EXERCISE GOAL ::
Reproduce every one of the entries below verbatim, keeping each line as it appears.

STORED DATA ::
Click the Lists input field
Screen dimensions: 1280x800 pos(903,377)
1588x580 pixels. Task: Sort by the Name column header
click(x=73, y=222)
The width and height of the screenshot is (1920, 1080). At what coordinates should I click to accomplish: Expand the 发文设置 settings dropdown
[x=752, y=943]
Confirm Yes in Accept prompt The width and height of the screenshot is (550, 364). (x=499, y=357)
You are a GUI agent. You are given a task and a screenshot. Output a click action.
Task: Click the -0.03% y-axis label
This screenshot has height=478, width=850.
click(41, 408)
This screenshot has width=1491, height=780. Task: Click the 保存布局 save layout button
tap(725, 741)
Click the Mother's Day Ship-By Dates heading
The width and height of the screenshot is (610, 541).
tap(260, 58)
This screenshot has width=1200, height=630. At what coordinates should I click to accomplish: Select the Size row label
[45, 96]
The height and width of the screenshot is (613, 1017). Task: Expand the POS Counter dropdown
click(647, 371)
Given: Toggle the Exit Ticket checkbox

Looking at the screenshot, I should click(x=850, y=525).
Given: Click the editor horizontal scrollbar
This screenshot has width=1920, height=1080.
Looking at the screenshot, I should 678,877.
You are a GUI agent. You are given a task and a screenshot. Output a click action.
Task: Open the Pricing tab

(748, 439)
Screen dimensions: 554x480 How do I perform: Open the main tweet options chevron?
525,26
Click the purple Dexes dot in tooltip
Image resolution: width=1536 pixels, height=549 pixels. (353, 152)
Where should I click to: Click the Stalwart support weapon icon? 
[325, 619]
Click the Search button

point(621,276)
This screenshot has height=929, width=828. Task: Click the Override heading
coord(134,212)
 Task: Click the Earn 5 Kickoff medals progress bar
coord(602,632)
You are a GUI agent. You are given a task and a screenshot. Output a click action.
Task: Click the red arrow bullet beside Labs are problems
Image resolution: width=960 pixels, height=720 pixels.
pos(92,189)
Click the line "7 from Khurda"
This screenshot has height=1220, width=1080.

OUTPUT FOR THIS TASK ::
Click the Lists input field
Screen dimensions: 1280x800 pos(903,377)
1588x580 pixels. Task: Sort by the Name column header
click(x=73, y=222)
The width and height of the screenshot is (1920, 1080). At what coordinates should I click to accomplish: Expand the 发文设置 settings dropdown
[x=752, y=943]
Confirm Yes in Accept prompt The width and height of the screenshot is (550, 364). (x=499, y=357)
You are a GUI agent. You are given a task and a screenshot. Output a click action.
Task: Click the -0.03% y-axis label
This screenshot has height=478, width=850.
click(41, 408)
This screenshot has width=1491, height=780. Task: Click the 保存布局 save layout button
tap(725, 741)
Click the Mother's Day Ship-By Dates heading
The width and height of the screenshot is (610, 541).
tap(260, 58)
This screenshot has width=1200, height=630. At what coordinates should I click to accomplish: Select the Size row label
[45, 96]
The height and width of the screenshot is (613, 1017). Task: Expand the POS Counter dropdown
click(647, 371)
Given: Toggle the Exit Ticket checkbox

Looking at the screenshot, I should click(x=850, y=525).
Given: Click the editor horizontal scrollbar
This screenshot has width=1920, height=1080.
Looking at the screenshot, I should 678,877.
You are a GUI agent. You are given a task and a screenshot. Output a click action.
Task: Open the Pricing tab

(748, 439)
Screen dimensions: 554x480 How do I perform: Open the main tweet options chevron?
525,26
Click the purple Dexes dot in tooltip
Image resolution: width=1536 pixels, height=549 pixels. (353, 152)
Where should I click to: Click the Stalwart support weapon icon? 
[325, 619]
Click the Search button

point(621,276)
This screenshot has height=929, width=828. Task: Click the Override heading
coord(134,212)
 Task: Click the Earn 5 Kickoff medals progress bar
coord(602,632)
You are a GUI agent. You are given a task and a screenshot. Output a click action.
Task: Click the red arrow bullet beside Labs are problems
Image resolution: width=960 pixels, height=720 pixels.
pos(92,189)
Click the line "7 from Khurda"
This screenshot has height=1220, width=1080.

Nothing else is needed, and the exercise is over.